Bunny, it's a vast subject.
With Dharma Protectors, there are basically two levels--mundane, and suprmundane.
The Supramundane Protectors are Buddhas--they are fully enlightened, but appear in wrathful form, and serve to remove obstacles. the various Mahakalas and Mahakalis are the chief ones in this category.
The mundane protectors could be local spirits, or even deities/Gods--I don't know about Hindu Deities, but certainly there are Tibetan "gods" who were subjugated by Guru Rinpoche or other great masters, and who are "samaya-bound"--they have pledged to protect the Dharma and practitioners. However, any sort of relationship with these types of protectors requires a pretty experienced practitioner, able to command such beings. For most of us, it's better to respect them, and leave them be.

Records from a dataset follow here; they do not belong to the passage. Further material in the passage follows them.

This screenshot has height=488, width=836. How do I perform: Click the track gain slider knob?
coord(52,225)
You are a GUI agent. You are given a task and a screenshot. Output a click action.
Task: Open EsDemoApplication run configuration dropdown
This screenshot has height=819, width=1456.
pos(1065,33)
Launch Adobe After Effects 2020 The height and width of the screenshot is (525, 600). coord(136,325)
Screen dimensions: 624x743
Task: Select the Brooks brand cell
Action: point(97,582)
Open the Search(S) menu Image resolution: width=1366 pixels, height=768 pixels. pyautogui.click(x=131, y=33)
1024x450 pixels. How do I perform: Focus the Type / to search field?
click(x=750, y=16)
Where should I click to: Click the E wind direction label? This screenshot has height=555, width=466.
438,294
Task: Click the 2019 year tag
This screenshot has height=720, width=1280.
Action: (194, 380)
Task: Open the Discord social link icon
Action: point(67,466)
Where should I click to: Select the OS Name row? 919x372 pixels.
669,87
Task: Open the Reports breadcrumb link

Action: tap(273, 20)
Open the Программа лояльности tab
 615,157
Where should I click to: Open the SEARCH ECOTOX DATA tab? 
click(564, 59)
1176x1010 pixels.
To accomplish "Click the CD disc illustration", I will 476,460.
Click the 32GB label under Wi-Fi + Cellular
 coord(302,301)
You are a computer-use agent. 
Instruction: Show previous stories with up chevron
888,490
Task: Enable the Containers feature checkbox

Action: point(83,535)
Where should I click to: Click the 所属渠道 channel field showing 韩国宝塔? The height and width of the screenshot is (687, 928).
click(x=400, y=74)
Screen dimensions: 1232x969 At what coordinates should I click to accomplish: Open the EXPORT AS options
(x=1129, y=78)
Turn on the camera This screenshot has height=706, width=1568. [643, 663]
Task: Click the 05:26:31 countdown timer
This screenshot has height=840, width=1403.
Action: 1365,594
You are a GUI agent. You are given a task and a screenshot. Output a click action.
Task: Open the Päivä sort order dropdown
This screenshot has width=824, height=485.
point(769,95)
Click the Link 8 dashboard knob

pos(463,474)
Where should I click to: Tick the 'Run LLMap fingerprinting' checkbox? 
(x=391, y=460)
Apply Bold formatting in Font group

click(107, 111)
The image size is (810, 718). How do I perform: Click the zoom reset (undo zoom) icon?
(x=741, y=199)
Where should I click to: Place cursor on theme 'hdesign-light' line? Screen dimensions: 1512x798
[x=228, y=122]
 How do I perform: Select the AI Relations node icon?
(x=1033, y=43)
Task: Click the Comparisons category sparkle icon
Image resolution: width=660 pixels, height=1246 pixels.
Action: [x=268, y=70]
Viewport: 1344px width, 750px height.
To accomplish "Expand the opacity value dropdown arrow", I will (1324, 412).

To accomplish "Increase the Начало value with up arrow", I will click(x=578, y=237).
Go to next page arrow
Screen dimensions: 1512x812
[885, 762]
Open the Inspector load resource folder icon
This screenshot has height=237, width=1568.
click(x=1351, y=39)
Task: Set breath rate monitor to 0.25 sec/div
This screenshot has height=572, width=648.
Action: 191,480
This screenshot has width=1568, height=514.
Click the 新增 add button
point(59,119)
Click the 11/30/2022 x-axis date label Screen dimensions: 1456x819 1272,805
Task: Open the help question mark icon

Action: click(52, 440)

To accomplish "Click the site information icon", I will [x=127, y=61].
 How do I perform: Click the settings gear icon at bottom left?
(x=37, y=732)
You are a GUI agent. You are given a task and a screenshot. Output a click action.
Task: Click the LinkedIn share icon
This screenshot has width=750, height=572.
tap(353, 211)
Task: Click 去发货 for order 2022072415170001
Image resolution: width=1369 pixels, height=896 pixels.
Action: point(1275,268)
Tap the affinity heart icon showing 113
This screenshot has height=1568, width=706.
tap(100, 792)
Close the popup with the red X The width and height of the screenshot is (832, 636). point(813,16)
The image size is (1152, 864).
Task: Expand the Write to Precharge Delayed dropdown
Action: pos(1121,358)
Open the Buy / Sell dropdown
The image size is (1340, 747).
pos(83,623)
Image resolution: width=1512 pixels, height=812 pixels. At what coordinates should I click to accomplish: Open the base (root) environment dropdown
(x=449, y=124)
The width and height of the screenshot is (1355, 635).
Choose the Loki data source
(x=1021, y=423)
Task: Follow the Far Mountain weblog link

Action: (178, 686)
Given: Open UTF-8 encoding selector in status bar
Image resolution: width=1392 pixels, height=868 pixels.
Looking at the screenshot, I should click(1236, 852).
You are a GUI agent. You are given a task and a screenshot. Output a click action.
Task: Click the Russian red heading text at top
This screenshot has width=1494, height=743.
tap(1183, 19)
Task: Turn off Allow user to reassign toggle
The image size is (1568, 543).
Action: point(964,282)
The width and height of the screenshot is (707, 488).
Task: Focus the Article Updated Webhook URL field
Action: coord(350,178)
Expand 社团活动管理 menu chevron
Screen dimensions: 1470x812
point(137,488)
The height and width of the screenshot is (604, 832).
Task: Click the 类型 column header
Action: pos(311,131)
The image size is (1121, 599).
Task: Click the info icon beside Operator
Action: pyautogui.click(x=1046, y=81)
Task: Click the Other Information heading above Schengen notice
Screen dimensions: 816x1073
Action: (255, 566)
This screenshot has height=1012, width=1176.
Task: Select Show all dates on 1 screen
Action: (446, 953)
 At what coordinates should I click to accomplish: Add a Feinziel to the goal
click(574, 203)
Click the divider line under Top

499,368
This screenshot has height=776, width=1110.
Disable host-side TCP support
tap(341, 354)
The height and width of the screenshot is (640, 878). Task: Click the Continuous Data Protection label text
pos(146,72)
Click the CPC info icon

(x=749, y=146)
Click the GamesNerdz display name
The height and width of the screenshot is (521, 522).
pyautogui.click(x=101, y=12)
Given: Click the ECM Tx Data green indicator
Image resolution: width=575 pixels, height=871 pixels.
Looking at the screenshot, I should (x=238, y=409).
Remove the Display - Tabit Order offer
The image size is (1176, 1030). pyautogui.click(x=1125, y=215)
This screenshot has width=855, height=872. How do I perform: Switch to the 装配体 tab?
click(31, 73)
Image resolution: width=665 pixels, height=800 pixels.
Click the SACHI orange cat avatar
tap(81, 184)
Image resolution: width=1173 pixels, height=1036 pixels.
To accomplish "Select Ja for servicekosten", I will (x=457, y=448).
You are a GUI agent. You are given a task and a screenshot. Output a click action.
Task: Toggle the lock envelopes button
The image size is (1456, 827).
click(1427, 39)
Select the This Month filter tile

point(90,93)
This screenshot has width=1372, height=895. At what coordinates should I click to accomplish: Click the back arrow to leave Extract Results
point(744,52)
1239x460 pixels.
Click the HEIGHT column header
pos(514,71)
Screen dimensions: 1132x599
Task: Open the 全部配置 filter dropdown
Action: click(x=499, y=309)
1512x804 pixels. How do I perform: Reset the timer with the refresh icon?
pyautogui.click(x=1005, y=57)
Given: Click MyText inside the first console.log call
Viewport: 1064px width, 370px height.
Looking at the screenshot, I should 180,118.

Different lineages, and monasteries, have their own specific relationships with various protectors, both mundane and supramundane. In Tibetan culture, mundane beings--the local deities, land-owner spirits, nagas, etc., would be "attached" to specific places. For supramundane protectors, it's common that a given Terma cycle, or practice transmission, would have it's own protector or protectors. These protectors are said to have a relationship to the lineage holders. for the Sakyapas, the "Lord of the Tent" (Panjaranatha Mahakala) and the four-faced Mahakala are the main ones. For Karmapa's disciples, it's Dorje Bernakchen (The Black-cloaked one) and Palden Lhamo, Mahakali. Shangpa Kagyu's protector is Six-Armed Mahakala, and this practice has spread to all lineages. Nyingma lineages have a variety of Mahakalas--Mahakala Ma-ning, the genderless one, and Lekden, are fairly common. The forms of Mahakala and Mahakali are too numerous to list.
Normally, for Vajrayana Buddhists, a protector "practice" would be part of one's daily recitations, and for most of us, we would view the protectors as "external," as forces outside ourselves, able to help remove obstacles. The recitation would usually be a sort of "praise" and "offerings," with requests to perform activities. These are called "Sol Kha" in Tibetan, and are often relatively short, and can be inserted into one's daily practice recitations.
For more experienced practitioners, the "praises" and "offerings" may also include "commands," as well as full "sadhanas"- practices relating to guru yoga, purification, and wrathful activity, and for some practitioners, there is the possibility to generate oneself as the protector, to manifest as the Dharmapala. These are advanced practices.